[[ Records for the exercise open ]]

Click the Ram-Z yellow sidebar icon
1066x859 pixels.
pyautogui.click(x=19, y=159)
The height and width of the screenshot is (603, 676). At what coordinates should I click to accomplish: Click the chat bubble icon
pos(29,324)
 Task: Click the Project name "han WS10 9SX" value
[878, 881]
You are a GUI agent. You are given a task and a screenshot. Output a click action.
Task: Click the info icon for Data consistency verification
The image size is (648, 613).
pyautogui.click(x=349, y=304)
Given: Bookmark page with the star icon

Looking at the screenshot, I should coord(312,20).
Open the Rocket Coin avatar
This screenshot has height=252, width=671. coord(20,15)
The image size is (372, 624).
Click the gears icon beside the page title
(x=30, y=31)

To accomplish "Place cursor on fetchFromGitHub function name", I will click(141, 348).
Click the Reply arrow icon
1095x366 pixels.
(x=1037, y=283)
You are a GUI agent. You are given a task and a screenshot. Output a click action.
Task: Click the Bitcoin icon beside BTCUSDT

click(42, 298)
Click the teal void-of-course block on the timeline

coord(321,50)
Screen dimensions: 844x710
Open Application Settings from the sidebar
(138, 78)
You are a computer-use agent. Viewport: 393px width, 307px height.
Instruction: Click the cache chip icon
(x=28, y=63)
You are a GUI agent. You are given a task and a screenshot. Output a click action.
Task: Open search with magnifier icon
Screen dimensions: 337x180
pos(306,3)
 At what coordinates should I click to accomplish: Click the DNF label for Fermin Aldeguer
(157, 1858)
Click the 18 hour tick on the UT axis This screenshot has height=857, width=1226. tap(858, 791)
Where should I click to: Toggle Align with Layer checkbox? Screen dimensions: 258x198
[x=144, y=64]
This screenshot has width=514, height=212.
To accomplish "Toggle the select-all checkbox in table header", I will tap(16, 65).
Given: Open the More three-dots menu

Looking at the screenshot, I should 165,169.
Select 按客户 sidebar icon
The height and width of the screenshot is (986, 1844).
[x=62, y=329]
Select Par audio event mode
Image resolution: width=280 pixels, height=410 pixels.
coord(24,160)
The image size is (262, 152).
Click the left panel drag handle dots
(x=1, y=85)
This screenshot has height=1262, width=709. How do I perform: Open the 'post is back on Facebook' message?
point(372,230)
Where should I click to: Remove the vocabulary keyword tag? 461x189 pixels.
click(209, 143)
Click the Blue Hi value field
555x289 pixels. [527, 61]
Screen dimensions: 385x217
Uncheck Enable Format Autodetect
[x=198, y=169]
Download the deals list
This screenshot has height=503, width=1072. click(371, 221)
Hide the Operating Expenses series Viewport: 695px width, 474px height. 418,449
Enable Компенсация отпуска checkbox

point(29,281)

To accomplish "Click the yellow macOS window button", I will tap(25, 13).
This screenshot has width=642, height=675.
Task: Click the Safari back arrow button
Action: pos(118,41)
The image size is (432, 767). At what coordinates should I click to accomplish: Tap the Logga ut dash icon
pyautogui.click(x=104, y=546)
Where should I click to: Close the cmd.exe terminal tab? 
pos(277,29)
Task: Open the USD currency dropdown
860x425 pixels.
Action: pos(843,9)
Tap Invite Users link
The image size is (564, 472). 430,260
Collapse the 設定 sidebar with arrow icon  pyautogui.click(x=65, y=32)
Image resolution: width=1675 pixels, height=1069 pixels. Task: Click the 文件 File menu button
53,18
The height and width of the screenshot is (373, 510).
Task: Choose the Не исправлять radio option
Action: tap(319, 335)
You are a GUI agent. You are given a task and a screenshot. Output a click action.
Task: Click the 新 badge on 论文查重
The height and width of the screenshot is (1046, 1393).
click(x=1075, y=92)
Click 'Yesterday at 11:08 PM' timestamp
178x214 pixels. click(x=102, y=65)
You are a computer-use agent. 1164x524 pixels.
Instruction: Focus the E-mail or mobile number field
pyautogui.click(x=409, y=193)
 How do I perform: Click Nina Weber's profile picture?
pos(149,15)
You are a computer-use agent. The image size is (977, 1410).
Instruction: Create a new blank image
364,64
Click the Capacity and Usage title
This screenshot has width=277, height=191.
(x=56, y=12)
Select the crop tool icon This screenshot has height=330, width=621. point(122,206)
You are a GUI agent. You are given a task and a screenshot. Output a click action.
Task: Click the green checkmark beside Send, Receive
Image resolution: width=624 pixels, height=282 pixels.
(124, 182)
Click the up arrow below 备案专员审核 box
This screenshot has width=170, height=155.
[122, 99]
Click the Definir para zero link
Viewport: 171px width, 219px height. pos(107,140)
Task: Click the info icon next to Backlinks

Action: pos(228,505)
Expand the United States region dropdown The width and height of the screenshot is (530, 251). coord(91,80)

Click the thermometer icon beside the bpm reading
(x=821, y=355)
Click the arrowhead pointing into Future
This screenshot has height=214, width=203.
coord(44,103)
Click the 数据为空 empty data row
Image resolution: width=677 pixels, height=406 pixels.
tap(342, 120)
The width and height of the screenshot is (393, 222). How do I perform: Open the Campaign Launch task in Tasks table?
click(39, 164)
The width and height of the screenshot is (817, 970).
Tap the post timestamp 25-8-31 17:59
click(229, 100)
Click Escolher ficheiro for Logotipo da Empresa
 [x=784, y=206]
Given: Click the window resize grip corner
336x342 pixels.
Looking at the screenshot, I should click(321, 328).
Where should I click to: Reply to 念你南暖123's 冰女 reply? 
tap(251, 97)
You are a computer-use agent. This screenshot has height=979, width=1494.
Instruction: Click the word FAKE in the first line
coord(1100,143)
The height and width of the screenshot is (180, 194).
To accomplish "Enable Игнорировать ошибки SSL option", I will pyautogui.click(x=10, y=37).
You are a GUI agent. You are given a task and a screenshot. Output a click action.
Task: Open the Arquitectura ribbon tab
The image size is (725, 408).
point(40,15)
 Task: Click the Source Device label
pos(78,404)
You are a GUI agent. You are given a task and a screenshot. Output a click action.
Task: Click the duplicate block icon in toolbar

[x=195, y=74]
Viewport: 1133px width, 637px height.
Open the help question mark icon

[[ Records for the exercise closed ]]

▶ **Task statement**
Above are the entries. Output exactly the lines beginning with the line that has "You are a computer-use agent. 1164x524" and ending with the line that has "Task: Click the green".

▶ **Solution below**
You are a computer-use agent. 1164x524 pixels.
Instruction: Focus the E-mail or mobile number field
pyautogui.click(x=409, y=193)
 How do I perform: Click Nina Weber's profile picture?
pos(149,15)
You are a computer-use agent. The image size is (977, 1410).
Instruction: Create a new blank image
364,64
Click the Capacity and Usage title
This screenshot has width=277, height=191.
(x=56, y=12)
Select the crop tool icon This screenshot has height=330, width=621. point(122,206)
You are a GUI agent. You are given a task and a screenshot. Output a click action.
Task: Click the green checkmark beside Send, Receive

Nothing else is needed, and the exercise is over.